### [TASK DETAILS]
Lines in the listing below that hold "page" are the ones to copy.

### [DATASET EXCERPTS]

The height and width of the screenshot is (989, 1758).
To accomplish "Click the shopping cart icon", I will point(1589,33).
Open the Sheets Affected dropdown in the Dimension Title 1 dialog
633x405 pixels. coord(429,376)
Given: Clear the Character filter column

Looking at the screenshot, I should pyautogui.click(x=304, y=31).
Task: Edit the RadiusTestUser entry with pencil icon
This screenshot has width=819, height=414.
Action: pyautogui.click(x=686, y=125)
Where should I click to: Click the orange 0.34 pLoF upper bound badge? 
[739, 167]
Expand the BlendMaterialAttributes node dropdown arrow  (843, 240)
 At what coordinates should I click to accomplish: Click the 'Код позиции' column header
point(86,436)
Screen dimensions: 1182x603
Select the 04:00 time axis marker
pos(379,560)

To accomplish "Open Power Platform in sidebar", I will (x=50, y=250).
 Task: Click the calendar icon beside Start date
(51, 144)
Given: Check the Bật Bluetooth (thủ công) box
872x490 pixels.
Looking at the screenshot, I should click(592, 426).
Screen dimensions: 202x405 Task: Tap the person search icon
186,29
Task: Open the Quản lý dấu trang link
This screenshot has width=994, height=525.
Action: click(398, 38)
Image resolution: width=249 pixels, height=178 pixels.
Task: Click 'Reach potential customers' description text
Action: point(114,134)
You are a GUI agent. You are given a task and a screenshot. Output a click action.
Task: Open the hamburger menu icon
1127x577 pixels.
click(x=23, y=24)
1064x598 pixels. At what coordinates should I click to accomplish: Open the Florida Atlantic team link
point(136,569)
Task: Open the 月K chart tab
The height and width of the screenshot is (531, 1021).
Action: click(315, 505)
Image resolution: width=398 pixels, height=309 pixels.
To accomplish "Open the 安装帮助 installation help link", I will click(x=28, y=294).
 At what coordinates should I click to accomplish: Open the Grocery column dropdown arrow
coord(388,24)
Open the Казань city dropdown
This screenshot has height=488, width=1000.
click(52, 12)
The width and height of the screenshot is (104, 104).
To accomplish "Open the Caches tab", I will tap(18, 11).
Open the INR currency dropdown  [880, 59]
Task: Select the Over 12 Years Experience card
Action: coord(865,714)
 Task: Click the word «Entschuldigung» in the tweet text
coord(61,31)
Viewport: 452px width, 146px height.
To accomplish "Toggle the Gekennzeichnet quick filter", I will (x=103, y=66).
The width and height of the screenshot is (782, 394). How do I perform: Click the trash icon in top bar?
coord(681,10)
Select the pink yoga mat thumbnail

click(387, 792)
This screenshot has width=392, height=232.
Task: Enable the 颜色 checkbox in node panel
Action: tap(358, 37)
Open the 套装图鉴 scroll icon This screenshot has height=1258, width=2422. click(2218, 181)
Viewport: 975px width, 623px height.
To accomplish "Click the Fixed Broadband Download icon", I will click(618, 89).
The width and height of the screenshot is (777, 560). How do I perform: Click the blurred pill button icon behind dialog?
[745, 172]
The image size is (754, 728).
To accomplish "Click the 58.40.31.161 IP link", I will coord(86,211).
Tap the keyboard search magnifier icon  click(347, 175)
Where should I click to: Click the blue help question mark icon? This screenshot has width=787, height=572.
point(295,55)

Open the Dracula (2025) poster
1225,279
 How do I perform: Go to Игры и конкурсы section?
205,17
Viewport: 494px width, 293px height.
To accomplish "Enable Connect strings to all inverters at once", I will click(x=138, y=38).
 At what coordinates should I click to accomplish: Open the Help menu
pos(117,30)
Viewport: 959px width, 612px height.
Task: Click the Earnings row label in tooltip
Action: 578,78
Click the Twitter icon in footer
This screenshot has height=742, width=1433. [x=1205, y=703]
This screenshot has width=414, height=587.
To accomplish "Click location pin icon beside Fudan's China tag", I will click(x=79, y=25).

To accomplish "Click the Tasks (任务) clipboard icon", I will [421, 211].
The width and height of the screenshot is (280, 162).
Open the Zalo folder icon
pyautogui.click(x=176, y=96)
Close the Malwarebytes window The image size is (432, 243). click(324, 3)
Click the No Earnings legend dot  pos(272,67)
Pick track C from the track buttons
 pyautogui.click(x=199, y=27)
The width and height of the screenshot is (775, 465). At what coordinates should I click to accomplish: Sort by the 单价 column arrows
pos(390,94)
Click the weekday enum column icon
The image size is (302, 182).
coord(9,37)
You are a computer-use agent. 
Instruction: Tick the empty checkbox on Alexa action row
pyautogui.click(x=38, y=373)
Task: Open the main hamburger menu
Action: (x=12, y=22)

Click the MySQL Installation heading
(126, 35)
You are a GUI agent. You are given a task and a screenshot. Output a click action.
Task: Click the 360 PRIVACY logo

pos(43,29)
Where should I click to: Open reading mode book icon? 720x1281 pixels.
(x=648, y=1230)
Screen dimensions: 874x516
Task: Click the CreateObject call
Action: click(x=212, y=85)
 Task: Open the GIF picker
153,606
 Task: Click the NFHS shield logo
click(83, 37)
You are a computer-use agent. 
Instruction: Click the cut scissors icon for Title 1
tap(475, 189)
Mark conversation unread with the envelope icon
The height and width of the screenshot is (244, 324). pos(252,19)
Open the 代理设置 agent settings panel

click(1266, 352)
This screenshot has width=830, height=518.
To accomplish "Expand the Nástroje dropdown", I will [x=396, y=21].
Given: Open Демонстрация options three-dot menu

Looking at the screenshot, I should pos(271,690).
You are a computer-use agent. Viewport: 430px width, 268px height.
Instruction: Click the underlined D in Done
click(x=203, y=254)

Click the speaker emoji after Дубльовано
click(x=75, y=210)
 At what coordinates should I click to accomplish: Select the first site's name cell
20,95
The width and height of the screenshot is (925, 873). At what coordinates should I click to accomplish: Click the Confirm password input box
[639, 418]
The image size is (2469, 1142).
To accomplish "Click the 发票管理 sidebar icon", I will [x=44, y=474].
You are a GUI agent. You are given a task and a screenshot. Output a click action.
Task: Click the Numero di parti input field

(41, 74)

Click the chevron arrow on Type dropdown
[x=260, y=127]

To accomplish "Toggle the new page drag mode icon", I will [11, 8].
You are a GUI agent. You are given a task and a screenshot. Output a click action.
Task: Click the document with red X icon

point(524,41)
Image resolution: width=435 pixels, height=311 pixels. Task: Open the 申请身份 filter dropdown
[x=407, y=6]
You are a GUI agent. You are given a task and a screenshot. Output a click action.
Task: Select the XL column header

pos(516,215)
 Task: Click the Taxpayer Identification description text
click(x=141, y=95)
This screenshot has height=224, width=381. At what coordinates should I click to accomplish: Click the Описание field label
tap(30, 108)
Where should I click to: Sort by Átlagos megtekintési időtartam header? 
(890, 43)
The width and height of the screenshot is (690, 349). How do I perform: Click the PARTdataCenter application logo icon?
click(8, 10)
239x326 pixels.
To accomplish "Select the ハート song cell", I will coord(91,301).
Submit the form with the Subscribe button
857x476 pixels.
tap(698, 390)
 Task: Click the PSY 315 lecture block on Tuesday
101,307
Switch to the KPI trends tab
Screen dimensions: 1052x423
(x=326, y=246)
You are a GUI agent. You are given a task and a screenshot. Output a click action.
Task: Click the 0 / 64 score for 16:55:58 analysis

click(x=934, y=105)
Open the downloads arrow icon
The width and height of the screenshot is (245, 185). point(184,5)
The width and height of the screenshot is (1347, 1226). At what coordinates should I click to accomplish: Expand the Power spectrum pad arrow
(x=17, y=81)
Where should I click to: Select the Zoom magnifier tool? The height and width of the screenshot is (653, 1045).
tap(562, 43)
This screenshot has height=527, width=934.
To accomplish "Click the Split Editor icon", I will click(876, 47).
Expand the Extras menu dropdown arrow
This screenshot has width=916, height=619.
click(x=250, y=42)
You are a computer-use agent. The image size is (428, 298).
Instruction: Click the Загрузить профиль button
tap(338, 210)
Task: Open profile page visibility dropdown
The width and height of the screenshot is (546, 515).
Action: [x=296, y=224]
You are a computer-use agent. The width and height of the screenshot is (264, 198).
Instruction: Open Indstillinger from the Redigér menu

### [SOLUTION FOR THIS TASK]
To accomplish "Toggle the new page drag mode icon", I will [11, 8].
Task: Open profile page visibility dropdown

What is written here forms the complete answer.